A proper, well-written unit test isolates a particular piece of behavior, and the code implementing it, from all the unnecessary surrounding context of the running system. The unit test focuses on an aspect of the code in by freeing the programmer from the need to build and maintain a complex mental picture of the running system. A programmer doesn’t have to “hold it all in her head”. Where before a programmer might have had to slowly build up a detailed mental model of the executing logic in order to understand the complex behavior sufficiently to (manually) evaluate and compare the results of a test run with the expected behavior, a good unit test narrows the scope of what the programmer must comprehend to something simple to evaluate. Simple enough to evaluate quickly and repeatedly, as often as necessary, automatically.
This narrow and simple focus makes it easer to achieve and recover “flow”, and less costly to lose it because of interruption. Maintaining flow becomes so easy, two programmers can work together in a combined state of flow.
The unit defined by a test represents a locally self-contained element of simple behavior. Something too hard to test is not simple enough. The programmer needs to remove excess behavior from the context until the code being tested represents a unified conceptual whole.
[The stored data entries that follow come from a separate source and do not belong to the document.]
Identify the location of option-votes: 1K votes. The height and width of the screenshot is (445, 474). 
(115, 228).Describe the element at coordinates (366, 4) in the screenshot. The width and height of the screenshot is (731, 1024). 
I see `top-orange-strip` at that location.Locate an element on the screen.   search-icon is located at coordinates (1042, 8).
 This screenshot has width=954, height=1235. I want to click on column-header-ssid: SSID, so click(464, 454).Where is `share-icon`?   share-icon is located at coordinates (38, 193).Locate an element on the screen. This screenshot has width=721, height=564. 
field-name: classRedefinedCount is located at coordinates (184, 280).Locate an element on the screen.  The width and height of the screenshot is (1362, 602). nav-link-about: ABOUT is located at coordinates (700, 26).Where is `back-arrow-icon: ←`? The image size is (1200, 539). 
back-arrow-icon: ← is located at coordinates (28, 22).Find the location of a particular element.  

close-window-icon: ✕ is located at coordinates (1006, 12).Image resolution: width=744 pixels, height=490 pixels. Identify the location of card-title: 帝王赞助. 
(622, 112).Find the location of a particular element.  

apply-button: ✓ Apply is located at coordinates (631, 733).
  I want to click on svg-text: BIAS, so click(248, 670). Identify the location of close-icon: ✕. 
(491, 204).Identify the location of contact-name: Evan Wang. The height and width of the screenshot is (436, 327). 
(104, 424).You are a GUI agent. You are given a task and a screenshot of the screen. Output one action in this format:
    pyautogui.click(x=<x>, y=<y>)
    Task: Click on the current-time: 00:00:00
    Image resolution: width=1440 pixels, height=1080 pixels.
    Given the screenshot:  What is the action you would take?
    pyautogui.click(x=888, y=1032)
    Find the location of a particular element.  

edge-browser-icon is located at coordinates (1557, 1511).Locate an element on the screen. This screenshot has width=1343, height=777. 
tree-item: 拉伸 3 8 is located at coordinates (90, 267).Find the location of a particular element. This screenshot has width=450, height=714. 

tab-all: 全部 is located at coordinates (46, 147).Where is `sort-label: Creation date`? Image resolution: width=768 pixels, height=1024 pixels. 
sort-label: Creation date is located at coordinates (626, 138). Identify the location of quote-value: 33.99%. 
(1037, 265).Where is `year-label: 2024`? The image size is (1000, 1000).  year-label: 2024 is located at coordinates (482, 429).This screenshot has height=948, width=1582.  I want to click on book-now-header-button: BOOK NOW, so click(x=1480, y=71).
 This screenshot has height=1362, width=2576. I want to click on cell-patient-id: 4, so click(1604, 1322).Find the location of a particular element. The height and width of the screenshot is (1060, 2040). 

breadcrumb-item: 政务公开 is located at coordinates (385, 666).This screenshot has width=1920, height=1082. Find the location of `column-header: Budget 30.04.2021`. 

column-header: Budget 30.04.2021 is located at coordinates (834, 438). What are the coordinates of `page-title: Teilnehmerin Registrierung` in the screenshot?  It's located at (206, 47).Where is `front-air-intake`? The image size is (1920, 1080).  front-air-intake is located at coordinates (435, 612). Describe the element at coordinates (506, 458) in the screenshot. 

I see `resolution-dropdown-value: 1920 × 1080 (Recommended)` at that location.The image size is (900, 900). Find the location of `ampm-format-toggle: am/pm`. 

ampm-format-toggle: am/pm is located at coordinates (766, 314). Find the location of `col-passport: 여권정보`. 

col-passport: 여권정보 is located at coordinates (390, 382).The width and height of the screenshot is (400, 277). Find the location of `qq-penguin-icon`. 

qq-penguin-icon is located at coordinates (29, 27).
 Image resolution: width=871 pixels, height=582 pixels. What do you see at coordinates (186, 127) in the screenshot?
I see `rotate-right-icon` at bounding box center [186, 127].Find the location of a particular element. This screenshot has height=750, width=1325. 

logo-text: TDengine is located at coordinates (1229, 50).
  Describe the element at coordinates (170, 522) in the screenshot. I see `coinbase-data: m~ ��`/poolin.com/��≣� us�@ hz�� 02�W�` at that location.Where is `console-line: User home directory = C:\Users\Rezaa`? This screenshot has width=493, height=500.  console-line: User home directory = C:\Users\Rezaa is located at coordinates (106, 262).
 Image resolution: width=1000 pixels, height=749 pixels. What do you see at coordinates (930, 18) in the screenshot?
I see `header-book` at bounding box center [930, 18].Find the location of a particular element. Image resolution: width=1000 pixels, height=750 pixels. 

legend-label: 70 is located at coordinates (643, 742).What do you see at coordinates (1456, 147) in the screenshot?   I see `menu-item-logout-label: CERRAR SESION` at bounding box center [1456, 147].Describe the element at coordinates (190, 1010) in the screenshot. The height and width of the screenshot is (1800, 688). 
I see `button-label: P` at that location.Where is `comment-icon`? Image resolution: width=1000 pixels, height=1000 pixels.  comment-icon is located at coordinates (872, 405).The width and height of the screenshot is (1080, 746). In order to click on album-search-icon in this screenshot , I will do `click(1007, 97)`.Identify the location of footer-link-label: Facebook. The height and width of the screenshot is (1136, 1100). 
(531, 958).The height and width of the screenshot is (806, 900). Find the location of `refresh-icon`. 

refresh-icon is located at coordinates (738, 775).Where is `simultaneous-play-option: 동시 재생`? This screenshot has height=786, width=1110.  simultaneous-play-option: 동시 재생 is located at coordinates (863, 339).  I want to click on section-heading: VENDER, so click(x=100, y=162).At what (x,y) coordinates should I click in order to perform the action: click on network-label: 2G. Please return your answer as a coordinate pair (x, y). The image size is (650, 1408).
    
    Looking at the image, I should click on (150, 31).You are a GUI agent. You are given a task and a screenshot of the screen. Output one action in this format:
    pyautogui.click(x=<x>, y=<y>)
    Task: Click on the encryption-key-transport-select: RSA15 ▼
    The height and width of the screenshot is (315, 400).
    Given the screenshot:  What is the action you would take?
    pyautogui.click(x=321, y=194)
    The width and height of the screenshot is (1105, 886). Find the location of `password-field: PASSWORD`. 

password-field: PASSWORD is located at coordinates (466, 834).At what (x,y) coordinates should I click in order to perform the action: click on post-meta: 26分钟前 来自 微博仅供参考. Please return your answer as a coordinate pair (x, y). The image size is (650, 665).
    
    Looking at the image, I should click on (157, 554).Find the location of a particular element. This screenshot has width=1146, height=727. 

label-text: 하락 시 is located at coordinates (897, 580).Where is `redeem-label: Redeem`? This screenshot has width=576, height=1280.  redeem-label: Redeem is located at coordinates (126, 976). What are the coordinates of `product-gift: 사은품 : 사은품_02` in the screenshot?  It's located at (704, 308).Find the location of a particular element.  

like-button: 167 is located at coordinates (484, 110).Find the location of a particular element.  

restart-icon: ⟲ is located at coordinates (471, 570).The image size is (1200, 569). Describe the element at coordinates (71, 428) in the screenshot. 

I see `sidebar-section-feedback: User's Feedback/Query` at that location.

In my early days as a programmer, the usual process consisted of
- thinking a while about the problem until I had a notion about how an implementation might look.
- writing a bunch of code with what seemed like a correct solution at a high level
- fixing syntax errors until the code compiled
- fixing bugs until the code produced the correct output.
- dropping down to a lower level and repeating.
I called this “top-down design”.
As the code grew and became more detailed, starting up the system and running through the steps to verify the latest changes meant keeping more and more context in my head. This context includes things like what I changed most recently, what this run was supposed to have working, and what might break. It was work to get into flow, it was not easy to maintain, and it was easy for distractions to break flow.
Test-driven development breaks the work down into tiny chunks of independent function. Tiny chunks don’t require the programmer to maintain a complex mental context of logic.
Before TDD: A programmer had to keep a complex logical context in a mental model. With TDD: The programmer only keeps a simple context of making the next test pass.
Before TDD: Build and run the entire system, manually check the behavior, set debug breakpoints, and try to remember what was being worked on. With TDD: Build the piece being worked on, run the one failing test, have the behavior checked automatically, understand why the test fails. Do something simple to make the test pass. Repeat.